Надеюсь, Полевой рассчитывал на это. На то, что его смерть заметят и сына по такому случаю пожалеют, простят52
.И сделал всё, чтобы её заметили. Сочинил и поставил свою последнюю пьесу. Сыграл в ней эту унизительную и жуткую роль.
Чтобы, значит, Дубельт смахнул слезу и полетел с трогательным докладом, — а Белинскому стало наконец стыдно. За всё — и особенно за ту статейку про «Очерки русской литературы», где он написал самое обидное: «что не всякий — великий человек, кто только показывается публике с небритою бородою и в халате нараспашку и говорит с нею запросто, как свой со своим, и что гением сознавал себя не один Гёте, но и Александр Петрович Сумароков...»
И я попал в конце посылки! — собирался я воскликнуть сразу после этой цитаты. Но я ещё не попал.

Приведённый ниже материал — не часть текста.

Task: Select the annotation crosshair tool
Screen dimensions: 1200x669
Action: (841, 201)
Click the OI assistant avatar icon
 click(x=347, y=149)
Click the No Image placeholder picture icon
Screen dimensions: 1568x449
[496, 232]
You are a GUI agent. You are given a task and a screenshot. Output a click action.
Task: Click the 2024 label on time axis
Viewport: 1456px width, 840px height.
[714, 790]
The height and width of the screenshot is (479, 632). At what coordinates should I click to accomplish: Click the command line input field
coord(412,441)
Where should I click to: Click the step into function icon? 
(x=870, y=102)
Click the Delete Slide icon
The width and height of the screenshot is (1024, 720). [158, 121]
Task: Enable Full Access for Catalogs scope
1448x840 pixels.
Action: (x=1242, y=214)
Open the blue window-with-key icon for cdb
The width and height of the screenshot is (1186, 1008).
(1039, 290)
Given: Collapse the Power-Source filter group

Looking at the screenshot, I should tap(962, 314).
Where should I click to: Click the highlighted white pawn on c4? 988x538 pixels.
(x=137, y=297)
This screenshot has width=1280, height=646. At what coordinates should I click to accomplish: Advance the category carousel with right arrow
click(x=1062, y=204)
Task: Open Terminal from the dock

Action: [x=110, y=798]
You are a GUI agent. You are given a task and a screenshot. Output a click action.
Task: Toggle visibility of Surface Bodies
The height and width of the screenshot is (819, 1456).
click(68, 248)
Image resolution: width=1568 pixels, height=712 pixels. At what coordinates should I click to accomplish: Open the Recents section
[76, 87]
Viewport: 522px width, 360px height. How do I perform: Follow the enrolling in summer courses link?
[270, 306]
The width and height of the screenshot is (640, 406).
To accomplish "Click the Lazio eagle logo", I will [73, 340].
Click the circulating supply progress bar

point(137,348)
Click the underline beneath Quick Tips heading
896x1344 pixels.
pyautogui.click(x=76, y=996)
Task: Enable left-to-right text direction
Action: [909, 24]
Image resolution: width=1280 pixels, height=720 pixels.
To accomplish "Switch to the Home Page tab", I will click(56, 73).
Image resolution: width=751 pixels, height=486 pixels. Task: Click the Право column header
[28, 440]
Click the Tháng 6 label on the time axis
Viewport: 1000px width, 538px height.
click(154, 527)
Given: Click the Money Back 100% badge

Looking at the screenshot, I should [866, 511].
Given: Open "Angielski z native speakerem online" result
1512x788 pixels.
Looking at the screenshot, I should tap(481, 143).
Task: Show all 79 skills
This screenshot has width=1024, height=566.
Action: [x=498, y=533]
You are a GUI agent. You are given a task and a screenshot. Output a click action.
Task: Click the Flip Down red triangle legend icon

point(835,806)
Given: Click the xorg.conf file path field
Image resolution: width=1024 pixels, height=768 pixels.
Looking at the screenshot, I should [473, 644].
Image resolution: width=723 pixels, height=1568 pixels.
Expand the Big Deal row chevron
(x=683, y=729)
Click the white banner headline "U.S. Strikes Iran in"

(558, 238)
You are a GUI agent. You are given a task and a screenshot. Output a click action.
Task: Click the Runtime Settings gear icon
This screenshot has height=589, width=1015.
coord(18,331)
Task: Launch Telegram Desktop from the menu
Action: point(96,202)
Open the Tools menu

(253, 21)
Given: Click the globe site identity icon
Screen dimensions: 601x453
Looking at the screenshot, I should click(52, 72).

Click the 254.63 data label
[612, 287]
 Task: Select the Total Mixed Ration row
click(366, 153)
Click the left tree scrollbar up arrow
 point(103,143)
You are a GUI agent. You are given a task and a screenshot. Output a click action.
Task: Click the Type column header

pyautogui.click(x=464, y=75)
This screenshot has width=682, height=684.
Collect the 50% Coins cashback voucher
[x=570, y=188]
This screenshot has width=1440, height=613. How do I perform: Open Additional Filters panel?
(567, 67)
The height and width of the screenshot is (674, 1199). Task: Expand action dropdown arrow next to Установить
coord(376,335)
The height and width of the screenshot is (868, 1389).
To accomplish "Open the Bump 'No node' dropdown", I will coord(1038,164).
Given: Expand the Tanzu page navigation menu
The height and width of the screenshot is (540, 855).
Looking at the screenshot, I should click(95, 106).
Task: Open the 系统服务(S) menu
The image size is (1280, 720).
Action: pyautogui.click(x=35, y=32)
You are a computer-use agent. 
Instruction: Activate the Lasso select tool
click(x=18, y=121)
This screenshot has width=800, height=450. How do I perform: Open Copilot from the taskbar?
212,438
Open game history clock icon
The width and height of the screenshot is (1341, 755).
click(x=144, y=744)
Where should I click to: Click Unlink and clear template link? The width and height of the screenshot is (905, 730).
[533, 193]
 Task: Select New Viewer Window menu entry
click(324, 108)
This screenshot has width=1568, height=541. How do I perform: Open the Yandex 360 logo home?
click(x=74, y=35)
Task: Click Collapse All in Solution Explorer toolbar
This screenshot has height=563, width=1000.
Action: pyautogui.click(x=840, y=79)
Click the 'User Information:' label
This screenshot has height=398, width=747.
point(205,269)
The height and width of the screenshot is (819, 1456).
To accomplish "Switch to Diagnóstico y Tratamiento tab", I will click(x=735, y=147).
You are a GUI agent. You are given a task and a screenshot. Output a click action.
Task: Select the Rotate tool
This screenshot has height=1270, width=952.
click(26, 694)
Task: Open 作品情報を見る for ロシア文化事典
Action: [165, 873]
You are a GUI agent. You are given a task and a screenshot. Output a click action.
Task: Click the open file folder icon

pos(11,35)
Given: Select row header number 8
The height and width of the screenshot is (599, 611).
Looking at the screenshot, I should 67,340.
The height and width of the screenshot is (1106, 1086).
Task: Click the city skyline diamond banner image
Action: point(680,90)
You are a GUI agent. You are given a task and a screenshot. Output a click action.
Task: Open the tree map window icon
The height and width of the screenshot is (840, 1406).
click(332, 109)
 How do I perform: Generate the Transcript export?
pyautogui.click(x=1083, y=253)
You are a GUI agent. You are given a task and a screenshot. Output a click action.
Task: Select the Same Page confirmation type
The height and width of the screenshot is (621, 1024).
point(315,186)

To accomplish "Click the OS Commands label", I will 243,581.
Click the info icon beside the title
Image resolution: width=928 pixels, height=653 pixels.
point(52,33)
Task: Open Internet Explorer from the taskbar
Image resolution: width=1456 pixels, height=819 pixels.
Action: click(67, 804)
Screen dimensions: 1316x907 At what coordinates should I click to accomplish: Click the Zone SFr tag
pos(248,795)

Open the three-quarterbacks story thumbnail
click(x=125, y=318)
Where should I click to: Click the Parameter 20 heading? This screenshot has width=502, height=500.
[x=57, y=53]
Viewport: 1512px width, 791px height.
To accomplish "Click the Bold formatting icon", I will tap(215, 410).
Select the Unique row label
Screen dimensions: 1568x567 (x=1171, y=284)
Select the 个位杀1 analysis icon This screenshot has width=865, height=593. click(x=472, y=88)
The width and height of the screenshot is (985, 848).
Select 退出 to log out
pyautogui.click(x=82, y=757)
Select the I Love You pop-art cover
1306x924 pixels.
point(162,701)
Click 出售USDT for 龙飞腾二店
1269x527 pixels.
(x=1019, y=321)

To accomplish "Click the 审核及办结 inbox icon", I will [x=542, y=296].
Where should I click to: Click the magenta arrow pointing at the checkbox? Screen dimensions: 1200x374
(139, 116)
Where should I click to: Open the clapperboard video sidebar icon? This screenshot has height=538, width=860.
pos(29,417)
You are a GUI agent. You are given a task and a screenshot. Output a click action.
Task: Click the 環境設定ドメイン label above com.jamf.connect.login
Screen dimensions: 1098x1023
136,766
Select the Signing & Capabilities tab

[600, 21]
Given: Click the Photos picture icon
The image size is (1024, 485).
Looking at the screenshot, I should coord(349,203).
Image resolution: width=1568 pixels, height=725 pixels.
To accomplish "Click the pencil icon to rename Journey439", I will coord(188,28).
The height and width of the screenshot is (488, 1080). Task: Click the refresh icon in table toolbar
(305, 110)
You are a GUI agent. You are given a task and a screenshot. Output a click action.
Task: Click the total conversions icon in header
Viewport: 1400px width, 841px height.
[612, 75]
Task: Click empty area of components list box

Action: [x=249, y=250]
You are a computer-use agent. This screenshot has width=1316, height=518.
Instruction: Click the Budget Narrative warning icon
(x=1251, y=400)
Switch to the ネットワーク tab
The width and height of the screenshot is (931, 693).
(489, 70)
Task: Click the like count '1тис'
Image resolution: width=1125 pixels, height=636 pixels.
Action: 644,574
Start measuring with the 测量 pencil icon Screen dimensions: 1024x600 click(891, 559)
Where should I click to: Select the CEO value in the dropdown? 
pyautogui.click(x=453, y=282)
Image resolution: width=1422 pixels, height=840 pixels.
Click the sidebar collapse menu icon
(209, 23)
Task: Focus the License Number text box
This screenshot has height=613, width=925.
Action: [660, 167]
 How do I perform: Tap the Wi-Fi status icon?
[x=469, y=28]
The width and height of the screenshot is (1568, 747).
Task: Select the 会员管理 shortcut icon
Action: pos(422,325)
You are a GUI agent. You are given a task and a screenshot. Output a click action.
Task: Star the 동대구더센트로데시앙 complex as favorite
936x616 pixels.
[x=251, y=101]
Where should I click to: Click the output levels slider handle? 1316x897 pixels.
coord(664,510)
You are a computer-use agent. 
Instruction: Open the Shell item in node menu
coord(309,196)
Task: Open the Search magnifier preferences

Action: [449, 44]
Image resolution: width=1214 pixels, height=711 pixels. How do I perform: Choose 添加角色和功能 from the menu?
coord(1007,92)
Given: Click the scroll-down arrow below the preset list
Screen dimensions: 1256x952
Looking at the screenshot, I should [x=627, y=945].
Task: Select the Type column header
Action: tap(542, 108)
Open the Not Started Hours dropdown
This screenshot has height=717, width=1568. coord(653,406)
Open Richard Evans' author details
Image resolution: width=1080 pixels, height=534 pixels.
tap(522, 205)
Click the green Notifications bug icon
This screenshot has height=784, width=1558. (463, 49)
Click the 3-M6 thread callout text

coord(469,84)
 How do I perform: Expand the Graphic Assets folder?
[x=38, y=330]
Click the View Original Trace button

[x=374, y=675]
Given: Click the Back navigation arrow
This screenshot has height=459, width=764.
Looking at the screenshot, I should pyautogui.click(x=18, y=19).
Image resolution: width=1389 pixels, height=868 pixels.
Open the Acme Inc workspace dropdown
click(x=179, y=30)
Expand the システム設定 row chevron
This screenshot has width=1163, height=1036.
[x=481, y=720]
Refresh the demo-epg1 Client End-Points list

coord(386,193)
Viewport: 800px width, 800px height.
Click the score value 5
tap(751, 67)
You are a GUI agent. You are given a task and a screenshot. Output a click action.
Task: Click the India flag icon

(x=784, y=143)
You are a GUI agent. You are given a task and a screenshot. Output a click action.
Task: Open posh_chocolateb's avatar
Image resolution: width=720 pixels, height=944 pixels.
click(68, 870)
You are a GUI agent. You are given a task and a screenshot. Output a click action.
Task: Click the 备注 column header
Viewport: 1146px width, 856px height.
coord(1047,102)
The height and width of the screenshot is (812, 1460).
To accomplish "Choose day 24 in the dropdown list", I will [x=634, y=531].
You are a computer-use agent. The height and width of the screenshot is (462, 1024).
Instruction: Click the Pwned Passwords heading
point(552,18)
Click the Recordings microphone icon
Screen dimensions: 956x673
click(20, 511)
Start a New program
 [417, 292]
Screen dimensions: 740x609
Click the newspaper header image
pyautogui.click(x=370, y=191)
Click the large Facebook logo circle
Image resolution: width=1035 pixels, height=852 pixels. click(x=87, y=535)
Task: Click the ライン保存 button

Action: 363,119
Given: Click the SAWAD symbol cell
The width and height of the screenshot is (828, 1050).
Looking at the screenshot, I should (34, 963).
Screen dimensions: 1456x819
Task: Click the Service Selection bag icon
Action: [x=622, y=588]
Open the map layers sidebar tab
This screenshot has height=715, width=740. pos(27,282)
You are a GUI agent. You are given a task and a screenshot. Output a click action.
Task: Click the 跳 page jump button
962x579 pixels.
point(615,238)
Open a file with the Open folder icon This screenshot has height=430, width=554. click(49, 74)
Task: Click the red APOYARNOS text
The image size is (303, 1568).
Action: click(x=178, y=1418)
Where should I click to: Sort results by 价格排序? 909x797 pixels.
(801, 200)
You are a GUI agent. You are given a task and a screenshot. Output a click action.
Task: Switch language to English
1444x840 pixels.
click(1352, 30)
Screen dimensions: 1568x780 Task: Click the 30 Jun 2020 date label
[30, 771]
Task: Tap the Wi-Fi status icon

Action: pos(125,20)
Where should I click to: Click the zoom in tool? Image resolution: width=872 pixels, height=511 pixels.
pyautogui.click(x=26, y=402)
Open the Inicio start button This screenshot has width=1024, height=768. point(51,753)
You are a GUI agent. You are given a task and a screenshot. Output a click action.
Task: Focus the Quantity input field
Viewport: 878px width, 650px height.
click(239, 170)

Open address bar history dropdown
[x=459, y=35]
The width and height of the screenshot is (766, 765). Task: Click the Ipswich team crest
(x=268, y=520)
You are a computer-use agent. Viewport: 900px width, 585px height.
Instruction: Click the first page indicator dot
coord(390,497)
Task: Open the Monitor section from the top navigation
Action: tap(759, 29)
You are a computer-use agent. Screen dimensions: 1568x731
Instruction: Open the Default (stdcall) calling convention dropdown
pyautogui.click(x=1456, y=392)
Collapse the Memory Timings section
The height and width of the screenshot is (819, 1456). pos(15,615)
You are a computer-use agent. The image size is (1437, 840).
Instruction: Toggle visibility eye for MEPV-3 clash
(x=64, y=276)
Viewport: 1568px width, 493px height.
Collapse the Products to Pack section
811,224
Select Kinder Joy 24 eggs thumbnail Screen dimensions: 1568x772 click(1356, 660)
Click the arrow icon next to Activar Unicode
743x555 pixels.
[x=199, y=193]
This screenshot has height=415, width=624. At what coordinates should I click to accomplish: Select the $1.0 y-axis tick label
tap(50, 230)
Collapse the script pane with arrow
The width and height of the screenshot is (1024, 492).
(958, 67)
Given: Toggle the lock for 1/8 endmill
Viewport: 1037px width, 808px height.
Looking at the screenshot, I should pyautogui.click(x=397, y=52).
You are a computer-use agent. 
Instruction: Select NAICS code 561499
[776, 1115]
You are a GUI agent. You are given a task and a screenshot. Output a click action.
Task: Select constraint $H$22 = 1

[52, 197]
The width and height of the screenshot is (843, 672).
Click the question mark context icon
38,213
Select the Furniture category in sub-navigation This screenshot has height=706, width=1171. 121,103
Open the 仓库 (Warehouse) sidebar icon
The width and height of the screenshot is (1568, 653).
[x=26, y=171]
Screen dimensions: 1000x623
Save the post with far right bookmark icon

Много лет я думал — как, должно быть, и сам Н. А.: Белинский приплёл этот халат и бороду, чтобы сказать: нашёл чем хвастать — что принадлежишь к сословию неопрятному и необразованному, — это и так видно; какой ты литератор? самоучка с непомерным самомнением; ступай в лакейскую, хамлет, удивляй своих.
А это не совсем так. Скорее наоборот. Всё это сказано — чтобы приплести бороду и халат. Как раскавыченную цитату. Из текста, Полевому очень и очень известного, думал Белинский.